Stored data entries:
Content starts

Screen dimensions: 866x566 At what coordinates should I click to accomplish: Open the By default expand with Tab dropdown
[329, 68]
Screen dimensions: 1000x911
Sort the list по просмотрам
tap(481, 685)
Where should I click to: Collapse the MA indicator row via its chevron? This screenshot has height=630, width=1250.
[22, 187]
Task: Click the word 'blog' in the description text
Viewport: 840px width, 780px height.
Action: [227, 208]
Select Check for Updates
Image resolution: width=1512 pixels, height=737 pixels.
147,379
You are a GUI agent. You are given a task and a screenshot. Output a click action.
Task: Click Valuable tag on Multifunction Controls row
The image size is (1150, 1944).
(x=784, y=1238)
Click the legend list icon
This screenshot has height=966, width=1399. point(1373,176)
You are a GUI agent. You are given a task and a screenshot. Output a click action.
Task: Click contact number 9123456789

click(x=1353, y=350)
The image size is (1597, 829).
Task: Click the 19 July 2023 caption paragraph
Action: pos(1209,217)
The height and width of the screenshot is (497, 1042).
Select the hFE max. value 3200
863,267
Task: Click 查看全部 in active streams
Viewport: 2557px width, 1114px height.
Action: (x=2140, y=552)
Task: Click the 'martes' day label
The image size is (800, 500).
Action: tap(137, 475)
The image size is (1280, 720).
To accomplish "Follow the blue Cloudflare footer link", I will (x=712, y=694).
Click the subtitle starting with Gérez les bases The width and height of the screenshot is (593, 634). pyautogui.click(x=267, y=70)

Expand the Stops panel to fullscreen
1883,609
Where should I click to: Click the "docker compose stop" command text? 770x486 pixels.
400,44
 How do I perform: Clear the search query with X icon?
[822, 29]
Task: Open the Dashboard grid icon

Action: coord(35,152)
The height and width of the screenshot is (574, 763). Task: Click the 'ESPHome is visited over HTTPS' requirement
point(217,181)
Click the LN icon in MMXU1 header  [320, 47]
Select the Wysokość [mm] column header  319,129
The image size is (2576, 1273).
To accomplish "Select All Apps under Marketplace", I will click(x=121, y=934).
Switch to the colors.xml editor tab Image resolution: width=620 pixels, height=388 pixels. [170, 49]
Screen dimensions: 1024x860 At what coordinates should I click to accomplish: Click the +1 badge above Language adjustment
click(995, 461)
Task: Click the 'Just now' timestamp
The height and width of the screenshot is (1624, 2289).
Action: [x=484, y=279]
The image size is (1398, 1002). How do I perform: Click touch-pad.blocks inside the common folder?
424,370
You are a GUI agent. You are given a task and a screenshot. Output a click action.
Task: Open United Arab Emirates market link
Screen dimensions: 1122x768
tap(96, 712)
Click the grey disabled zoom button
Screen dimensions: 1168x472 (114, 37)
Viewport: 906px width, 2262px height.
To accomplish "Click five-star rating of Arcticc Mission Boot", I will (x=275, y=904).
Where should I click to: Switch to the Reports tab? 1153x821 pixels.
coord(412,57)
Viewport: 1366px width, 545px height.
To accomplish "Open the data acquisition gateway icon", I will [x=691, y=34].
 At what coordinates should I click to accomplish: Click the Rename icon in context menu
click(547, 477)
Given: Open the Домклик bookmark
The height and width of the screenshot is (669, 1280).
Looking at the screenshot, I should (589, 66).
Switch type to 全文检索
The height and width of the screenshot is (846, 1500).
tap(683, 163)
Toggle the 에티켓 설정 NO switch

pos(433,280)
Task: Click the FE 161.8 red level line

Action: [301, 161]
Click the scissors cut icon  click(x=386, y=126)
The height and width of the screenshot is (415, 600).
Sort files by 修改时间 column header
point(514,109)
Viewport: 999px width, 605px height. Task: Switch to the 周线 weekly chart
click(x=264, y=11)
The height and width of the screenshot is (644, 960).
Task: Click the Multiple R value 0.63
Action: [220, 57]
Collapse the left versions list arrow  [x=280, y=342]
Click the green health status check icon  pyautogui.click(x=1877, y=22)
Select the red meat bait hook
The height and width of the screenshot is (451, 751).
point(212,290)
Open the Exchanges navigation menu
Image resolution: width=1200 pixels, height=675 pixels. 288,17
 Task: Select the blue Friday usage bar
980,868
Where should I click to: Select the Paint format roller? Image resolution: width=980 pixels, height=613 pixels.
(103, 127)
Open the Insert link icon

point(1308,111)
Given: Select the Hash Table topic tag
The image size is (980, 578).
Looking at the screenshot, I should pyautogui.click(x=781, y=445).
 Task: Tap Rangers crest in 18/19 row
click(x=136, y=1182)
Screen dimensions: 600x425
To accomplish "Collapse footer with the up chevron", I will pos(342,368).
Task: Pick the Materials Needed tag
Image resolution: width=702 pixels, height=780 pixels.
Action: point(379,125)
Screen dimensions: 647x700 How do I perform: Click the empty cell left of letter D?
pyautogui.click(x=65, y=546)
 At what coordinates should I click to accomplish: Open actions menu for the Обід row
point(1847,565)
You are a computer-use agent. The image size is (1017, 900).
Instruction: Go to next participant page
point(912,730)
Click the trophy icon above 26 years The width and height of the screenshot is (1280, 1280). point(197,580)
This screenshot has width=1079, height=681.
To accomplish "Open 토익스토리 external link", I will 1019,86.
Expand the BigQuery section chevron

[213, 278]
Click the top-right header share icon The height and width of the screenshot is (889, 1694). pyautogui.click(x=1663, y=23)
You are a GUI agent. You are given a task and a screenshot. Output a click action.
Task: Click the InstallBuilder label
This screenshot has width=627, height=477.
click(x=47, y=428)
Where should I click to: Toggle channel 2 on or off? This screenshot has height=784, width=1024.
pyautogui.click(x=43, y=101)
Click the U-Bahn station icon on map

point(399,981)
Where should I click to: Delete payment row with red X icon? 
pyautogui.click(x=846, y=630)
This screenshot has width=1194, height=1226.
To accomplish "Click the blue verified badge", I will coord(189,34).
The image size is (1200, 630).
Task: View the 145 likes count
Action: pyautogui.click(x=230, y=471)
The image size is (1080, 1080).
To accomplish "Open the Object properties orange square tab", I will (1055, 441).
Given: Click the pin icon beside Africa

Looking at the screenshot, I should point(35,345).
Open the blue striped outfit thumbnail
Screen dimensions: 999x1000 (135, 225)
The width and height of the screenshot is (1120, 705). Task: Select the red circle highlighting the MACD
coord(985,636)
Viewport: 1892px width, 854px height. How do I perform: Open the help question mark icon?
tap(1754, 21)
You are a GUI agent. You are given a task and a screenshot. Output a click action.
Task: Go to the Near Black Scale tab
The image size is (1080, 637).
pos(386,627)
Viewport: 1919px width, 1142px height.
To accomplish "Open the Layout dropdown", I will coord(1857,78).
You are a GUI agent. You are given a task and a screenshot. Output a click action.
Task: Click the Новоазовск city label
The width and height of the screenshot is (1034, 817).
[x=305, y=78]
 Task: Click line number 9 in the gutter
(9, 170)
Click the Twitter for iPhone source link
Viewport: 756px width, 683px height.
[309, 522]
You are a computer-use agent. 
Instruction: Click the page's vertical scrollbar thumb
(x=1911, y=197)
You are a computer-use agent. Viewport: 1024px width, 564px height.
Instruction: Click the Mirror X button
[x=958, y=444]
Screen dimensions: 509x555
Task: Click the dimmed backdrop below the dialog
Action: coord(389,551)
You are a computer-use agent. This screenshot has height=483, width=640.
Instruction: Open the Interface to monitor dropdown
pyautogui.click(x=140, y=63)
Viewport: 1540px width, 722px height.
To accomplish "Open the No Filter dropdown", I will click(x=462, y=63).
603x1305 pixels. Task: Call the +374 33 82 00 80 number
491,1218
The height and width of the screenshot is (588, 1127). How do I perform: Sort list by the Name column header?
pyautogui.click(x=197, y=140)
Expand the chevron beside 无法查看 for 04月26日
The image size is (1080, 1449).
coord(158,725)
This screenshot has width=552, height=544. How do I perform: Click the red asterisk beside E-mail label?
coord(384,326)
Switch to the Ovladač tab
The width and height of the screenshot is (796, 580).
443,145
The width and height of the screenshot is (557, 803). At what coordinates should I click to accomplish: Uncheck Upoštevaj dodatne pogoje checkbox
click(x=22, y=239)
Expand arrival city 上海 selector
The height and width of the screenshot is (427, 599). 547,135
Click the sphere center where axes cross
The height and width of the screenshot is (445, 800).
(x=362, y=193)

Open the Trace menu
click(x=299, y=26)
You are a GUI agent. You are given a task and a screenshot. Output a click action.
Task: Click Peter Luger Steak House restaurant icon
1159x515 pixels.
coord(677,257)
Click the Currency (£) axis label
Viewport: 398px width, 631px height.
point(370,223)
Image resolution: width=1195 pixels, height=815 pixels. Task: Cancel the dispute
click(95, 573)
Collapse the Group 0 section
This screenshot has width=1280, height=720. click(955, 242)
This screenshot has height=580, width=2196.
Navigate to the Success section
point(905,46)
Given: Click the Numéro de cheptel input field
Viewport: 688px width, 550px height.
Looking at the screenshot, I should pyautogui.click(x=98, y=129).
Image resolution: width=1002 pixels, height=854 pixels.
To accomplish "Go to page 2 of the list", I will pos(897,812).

Content ends

**What this task involves**.
Starting with the line above that holds "The image size is (1280, 720)." and stopping with the line that holds "Click the LN", reproduce each line exactly, omitting all other lines.

**Solution to this task**.
The image size is (1280, 720).
To accomplish "Follow the blue Cloudflare footer link", I will (x=712, y=694).
Click the subtitle starting with Gérez les bases The width and height of the screenshot is (593, 634). pyautogui.click(x=267, y=70)

Expand the Stops panel to fullscreen
1883,609
Where should I click to: Click the "docker compose stop" command text? 770x486 pixels.
400,44
 How do I perform: Clear the search query with X icon?
[822, 29]
Task: Open the Dashboard grid icon

Action: coord(35,152)
The height and width of the screenshot is (574, 763). Task: Click the 'ESPHome is visited over HTTPS' requirement
point(217,181)
Click the LN icon in MMXU1 header  [320, 47]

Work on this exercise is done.